Schölkopf agrees that “we are extremely far away from a machine being more intelligent than a human being.” It is true, he adds, that “in very specific applications, like playing chess or Go, or perhaps in optical recognition scenarios like the diagnosis of skin cancer, machines can do better than humans.” Like Vapnik, however, Schölkopf does not believe that pattern recognition “should really be defined as intelligence,” since what we are talking about is “performance in one very restricted task.”
“What is interesting about our intelligence,” Schölkopf continues, “is that we can play Go then get up from the table and make dinner, which a machine cannot do.” By this general standard of intelligence, the German scientist insists that “machines are still much more stupid than humans.” That said, advances in machine learning are compelling enough, he believes, to cause “legitimate concern that the technology may in future take some kinds of jobs away,” and this is something “we should begin to think about as a society.”
Laureate bio note
Bernhard Schölkopf (Stuttgart, Germany, 1968) studied physics, mathematics, and philosophy at the Universities of London and Tübingen (1988-1994), before going on to earn a Ph.D. in Computer Science at TU Berlin in 1997. After spells as a researcher and group leader at the National Research Center for Computer Science (Berlin), Microsoft Research (Cambridge), and Biowulf Technologies (New York), in 2001 he was appointed a Director at the Max Planck Institute for Biological Cybernetics in Tübingen.
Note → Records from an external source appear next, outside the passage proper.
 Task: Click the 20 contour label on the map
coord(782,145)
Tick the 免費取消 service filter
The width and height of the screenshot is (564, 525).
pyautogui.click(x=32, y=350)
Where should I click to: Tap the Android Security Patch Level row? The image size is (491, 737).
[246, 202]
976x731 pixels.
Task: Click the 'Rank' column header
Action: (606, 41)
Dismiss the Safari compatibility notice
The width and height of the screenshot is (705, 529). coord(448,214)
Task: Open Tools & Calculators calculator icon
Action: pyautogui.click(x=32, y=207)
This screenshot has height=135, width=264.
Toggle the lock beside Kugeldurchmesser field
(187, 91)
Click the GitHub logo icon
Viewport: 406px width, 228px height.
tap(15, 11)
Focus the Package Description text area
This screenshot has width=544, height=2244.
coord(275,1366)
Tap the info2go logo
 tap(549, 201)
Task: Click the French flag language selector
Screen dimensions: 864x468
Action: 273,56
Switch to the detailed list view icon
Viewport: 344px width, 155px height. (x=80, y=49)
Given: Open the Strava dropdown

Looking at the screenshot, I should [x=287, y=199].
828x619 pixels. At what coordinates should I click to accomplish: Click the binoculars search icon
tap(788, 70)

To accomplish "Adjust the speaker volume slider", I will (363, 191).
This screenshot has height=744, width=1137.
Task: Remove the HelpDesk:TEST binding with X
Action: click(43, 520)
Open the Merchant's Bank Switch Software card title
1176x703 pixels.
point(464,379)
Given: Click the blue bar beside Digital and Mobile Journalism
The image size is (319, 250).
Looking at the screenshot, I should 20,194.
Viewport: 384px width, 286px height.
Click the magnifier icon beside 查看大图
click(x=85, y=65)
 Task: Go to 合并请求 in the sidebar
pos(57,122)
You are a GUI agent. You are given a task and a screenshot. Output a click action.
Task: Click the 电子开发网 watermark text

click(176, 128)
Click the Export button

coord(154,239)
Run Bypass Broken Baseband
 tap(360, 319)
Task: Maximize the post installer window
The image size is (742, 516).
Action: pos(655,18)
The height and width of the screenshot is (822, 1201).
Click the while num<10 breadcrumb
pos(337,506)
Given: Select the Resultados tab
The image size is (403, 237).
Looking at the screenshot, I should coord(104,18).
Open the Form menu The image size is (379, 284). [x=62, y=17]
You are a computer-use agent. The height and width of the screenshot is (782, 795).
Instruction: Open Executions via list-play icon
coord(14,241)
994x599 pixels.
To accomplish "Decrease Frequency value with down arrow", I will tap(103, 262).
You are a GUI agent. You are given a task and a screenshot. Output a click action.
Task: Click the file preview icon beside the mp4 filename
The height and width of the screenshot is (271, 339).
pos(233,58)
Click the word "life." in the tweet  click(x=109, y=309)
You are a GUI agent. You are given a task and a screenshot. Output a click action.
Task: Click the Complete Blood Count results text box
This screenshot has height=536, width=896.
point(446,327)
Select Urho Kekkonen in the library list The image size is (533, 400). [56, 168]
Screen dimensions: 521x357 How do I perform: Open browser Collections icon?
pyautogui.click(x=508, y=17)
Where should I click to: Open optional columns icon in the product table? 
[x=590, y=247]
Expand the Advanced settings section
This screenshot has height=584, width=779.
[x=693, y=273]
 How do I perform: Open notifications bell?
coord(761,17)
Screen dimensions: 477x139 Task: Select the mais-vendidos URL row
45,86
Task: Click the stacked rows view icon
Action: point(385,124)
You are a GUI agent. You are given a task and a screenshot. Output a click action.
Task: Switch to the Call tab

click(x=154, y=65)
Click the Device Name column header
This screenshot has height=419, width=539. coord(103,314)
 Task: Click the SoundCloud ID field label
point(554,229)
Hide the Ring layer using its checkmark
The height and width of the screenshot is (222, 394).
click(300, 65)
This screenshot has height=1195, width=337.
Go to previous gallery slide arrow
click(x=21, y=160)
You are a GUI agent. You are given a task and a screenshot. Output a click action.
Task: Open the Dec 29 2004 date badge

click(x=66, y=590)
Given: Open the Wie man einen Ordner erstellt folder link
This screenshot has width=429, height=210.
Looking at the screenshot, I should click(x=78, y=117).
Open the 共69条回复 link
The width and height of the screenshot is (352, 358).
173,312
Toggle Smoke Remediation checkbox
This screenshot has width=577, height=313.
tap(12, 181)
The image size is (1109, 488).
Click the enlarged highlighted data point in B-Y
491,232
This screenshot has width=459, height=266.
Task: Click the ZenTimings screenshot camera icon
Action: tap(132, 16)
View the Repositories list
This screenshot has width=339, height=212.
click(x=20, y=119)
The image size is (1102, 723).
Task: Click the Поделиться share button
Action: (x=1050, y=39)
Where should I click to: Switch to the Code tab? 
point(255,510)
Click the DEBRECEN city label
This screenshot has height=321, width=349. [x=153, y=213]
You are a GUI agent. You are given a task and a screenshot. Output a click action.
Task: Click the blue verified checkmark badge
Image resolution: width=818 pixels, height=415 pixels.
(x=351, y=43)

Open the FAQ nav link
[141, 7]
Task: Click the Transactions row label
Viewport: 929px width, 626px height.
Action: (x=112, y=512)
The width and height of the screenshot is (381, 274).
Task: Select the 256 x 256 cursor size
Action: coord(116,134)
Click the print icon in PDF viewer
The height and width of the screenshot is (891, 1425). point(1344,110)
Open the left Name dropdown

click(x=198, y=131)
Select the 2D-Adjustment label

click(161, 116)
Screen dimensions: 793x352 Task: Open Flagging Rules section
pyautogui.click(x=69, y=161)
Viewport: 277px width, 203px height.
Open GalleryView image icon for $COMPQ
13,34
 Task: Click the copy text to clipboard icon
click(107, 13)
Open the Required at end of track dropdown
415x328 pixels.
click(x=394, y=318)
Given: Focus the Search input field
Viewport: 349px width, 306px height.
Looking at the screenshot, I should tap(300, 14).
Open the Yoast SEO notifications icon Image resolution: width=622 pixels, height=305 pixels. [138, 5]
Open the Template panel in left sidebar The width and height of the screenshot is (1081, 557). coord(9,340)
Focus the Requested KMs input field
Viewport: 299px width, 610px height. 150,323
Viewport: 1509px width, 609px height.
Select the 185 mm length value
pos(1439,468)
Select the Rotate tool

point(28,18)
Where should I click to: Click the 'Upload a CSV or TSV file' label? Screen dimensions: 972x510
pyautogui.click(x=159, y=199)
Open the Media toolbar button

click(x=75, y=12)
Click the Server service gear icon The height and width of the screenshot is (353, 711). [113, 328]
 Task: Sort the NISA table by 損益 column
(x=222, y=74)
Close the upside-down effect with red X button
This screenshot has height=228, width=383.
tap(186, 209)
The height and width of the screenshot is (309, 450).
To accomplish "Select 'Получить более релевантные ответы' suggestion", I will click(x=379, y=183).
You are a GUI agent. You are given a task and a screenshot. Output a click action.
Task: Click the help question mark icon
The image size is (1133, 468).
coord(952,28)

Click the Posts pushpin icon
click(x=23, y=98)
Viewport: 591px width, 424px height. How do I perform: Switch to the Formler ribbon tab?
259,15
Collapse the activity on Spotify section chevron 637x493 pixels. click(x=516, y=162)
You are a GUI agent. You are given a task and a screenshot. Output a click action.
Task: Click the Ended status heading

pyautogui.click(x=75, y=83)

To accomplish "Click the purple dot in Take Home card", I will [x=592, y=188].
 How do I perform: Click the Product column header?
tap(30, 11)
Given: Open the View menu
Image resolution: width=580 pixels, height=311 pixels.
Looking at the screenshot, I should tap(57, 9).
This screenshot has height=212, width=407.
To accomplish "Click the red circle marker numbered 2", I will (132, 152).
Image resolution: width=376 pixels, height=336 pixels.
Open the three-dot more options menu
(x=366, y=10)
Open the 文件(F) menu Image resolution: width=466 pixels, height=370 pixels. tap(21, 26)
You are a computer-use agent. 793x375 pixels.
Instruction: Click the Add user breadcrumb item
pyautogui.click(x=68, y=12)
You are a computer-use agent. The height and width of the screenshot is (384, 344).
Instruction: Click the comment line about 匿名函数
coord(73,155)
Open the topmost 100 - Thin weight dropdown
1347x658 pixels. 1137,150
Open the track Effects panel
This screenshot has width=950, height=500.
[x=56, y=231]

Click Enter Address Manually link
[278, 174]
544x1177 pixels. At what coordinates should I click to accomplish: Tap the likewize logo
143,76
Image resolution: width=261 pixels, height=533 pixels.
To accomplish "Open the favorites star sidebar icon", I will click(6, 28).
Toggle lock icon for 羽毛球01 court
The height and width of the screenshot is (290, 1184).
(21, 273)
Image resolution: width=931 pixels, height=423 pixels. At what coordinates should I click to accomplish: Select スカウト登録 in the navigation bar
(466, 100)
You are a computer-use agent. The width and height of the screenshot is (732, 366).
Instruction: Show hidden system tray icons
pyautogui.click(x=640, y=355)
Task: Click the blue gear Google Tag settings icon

He remained there until 2010, and the following year took up the post of Director at the Max Planck Institute for Intelligent Systems, where he heads the Department of Empirical Inference.
Author of more than 460 publications, he is also an Affiliated Professor at ETH Zurich and an Amazon Distinguished Scholar. He is one of three Editors-in-Chief of the Journal of Machine Learning Research and a Series Editor of Information Science and Statistics, as well as serving on the boards of the Neural Information Processing Systems Foundation and of the International Machine Learning Society.
About the BBVA Foundation Frontiers of Knowledge Awards
The BBVA Foundation centers its activity on the promotion of world-class scientific research and cultural creation, and the encouragement of talent. Established in 2008, it recognizes and rewards contributions of singular impact in diverse fields of science, technology, social sciences and the humanities that have demonstrably expanded the frontiers of the known world, opening up new paradigms and knowledge fields. Their eight categories are reflective of the knowledge map of the 21st century, encompassing basic research in Physics, Chemistry and Mathematics, Biology and Biomedicine, Information and Communication Technologies, Humanities and Social Sciences, Economics, Finance and Management, Ecology and Conservation Biology, Climate Change, and, within the arts, the supremely creative realm of music.